[Dataset records]
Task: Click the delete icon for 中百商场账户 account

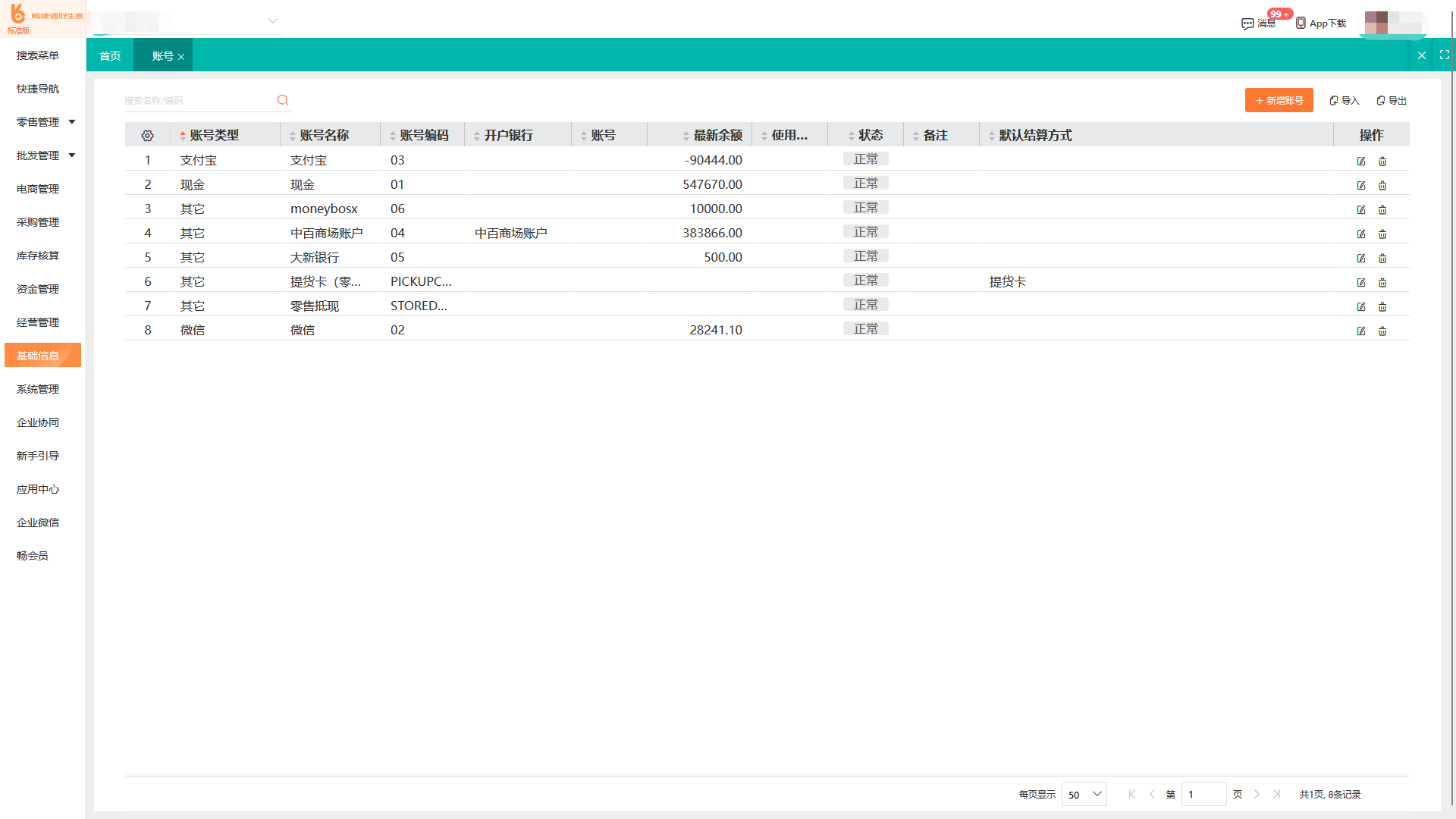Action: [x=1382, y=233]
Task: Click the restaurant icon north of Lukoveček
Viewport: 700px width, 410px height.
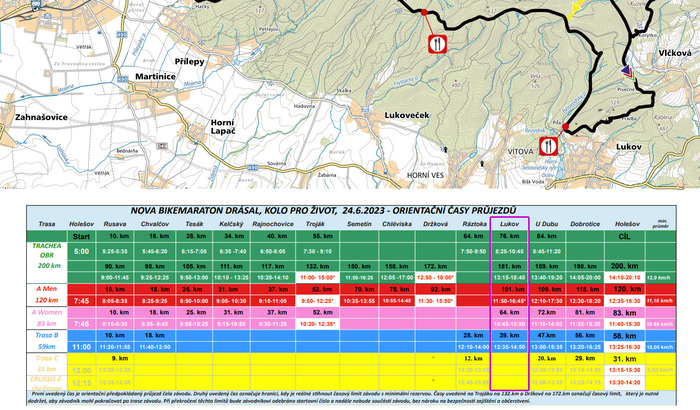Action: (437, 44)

[GOAL]
Put every nonblank line of the records above into a Markdown table with the columns Row and Line, numbering the rows in order. Leave out the pictures.

[EXERCISE OUTPUT]
| Row | Line |
|---|---|
| 1 | Task: Click the delete icon for 中百商场账户 account |
| 2 | Action: [x=1382, y=233] |
| 3 | Task: Click the restaurant icon north of Lukoveček |
| 4 | Viewport: 700px width, 410px height. |
| 5 | Action: (437, 44) |